How Posture Can Aggravate a Lumbar Herniated Disc


There are a number of reasons which will lead to a herniated disc and the symptoms you experience from it including the location of the disc. But you may be surprised to learn that situational factors, such as good posture help you maintain good spine health and improve your overall lumbar herniation.

The dangers of poor lifting posture

While it is important that you follow the rule of lifting from the legs and not from the back, it is more complicated than that, but it is important not to place a heavy load on your lower back – as it aggrevates the herniated disc.

It doesn’t matter if you are lifting a single box or multiple boxes, it is important that you maintain proper lifting posture. Here are a few simple guideline to follow while lifting:

  • Keep your chest forward. While lifting heavy load it is important to bend from your hips and not from your back and keep your chest out.
  • Lead with your hips. It is important that you should while changing directions, lead with your hips and not your lower back, this will reduce stress.
  • Keep the object close to your body. Keep the item you are lifting as close to your body as possible.

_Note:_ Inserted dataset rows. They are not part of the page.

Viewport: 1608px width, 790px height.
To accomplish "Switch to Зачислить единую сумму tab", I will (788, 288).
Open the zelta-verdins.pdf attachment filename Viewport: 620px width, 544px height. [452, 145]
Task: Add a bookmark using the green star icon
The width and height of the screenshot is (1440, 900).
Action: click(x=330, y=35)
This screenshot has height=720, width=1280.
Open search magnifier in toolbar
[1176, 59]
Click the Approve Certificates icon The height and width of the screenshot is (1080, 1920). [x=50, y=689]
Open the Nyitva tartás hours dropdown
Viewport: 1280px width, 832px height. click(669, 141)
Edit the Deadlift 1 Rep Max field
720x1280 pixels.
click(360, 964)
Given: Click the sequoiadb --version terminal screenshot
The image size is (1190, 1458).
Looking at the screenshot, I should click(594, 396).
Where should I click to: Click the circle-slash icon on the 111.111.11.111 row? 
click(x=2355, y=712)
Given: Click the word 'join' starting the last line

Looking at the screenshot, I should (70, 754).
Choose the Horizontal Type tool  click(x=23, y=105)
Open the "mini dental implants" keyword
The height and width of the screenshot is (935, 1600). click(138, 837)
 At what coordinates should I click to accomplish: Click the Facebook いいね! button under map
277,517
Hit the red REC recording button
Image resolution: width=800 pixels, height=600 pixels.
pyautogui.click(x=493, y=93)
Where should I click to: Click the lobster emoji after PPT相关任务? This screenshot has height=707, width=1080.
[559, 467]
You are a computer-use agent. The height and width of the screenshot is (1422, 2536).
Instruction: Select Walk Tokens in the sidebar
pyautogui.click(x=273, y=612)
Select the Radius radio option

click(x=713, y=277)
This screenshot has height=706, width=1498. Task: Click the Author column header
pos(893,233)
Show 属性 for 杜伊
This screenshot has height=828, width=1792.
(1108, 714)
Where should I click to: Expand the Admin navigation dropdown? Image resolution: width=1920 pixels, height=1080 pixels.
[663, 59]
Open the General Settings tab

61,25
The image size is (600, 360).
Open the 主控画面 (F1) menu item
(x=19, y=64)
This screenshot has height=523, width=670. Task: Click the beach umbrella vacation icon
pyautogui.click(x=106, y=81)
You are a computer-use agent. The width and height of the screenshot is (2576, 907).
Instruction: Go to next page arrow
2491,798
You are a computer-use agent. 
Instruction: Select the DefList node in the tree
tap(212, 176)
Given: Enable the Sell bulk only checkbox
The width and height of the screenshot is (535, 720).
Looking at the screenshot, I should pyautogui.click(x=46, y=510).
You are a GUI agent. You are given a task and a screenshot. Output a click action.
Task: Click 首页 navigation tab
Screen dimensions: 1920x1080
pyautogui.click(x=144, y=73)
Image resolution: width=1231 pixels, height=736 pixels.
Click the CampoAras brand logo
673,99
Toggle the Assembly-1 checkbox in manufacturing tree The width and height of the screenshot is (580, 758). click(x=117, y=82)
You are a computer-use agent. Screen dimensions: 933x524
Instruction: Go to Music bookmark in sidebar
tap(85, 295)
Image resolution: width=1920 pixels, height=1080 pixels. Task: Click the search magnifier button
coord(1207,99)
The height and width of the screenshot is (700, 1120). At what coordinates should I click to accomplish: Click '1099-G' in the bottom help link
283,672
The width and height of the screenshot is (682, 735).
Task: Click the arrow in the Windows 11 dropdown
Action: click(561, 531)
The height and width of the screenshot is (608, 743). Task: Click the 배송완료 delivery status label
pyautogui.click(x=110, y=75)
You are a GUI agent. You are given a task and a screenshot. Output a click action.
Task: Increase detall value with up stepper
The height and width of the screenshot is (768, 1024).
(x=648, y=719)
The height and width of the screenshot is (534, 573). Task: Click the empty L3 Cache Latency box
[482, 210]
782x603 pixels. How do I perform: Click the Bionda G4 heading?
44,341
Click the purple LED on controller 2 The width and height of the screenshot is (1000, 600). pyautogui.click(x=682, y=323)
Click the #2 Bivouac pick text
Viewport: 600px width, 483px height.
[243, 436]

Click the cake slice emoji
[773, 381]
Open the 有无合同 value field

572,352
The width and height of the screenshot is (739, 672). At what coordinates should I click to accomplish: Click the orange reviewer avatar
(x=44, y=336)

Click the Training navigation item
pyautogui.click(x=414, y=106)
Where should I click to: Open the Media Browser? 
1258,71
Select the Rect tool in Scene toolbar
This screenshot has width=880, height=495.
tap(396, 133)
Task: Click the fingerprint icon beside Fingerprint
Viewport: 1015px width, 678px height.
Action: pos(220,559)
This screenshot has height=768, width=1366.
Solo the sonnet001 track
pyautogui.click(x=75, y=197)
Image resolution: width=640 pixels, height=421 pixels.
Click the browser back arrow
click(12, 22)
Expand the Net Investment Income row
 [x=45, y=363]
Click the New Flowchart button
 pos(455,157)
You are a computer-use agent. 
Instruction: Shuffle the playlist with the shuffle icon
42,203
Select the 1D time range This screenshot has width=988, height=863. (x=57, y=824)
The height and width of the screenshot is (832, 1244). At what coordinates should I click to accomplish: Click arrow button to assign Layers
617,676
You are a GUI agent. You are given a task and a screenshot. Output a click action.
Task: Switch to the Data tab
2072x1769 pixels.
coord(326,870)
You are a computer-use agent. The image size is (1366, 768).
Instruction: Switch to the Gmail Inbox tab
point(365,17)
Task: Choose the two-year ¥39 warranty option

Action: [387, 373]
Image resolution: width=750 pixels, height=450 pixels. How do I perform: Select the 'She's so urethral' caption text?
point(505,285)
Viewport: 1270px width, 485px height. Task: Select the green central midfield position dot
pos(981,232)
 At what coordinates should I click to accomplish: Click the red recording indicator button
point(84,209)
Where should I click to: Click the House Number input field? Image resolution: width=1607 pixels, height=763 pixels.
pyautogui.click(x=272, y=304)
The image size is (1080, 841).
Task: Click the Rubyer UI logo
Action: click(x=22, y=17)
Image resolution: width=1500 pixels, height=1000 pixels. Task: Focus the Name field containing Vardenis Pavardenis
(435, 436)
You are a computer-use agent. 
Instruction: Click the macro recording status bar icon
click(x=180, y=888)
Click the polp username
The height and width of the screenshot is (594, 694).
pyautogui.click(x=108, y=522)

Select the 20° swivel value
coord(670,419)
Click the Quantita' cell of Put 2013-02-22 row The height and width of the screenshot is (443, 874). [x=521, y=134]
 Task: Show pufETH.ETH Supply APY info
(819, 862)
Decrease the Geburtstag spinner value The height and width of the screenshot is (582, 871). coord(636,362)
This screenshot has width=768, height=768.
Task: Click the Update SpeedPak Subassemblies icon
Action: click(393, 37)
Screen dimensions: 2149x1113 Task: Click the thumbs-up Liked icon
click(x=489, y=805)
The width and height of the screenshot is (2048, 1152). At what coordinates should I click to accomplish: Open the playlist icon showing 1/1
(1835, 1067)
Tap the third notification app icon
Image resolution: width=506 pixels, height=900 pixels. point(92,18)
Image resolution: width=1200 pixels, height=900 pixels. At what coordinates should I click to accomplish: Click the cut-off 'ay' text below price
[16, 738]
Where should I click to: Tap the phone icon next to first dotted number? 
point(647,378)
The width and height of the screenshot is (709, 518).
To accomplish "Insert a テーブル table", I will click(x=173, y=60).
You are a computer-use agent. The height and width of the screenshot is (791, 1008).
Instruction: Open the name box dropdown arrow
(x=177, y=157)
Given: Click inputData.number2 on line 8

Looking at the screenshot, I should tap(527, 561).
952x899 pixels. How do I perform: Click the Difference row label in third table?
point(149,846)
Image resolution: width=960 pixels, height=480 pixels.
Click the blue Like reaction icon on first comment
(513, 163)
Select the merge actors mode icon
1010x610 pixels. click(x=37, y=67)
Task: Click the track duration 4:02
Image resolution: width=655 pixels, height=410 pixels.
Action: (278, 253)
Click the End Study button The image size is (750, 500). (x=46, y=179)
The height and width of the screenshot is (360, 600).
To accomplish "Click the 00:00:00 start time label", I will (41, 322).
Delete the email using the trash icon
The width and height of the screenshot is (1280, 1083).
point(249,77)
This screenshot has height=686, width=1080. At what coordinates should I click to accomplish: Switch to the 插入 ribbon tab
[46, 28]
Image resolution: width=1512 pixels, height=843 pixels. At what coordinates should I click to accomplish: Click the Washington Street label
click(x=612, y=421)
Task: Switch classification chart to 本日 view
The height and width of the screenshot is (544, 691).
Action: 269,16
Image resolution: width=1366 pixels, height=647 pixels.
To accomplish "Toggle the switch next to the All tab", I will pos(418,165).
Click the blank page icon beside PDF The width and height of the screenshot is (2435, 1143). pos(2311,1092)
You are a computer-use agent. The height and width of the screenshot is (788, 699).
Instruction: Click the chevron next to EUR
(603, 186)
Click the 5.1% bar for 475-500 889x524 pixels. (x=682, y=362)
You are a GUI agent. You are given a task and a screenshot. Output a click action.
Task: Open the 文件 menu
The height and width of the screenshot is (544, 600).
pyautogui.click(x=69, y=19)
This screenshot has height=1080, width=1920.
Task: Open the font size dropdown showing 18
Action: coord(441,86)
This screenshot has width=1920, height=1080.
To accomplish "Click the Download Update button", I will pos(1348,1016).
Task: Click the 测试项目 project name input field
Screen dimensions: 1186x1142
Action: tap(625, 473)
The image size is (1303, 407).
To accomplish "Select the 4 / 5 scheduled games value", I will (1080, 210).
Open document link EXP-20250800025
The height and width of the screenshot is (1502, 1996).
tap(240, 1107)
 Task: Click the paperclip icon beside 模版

The Dangers of poor sitting posture

You may be surprised to know that sitting on a chair or couch can place more stress on the spinal discs than standing. On top of this, most people slouch when they sit at their desks for an extended period of time. This can overstretch your spinal ligaments and strain your herniated disc.

Try these following positions when sitting on a chair to help protect your herniated disc:

  • Keep your back flat against the chair, with the shoulders tall with your head level over your spine
  • Keep your hips at the same height as your knees, or keep your knees a little higher than your hips.
  • Keep your feet flat on the ground, and if you can’t reach the ground, you can use a footrest.

It is important to keep active while sitting on your desk, so try to move around by getting up and walking during the day. The general rule of thumb is to walk around every 20-30 minutes, you can go for a walk, stretch at your desk, or, at the very least, stand up to make phone calls for a few minutes.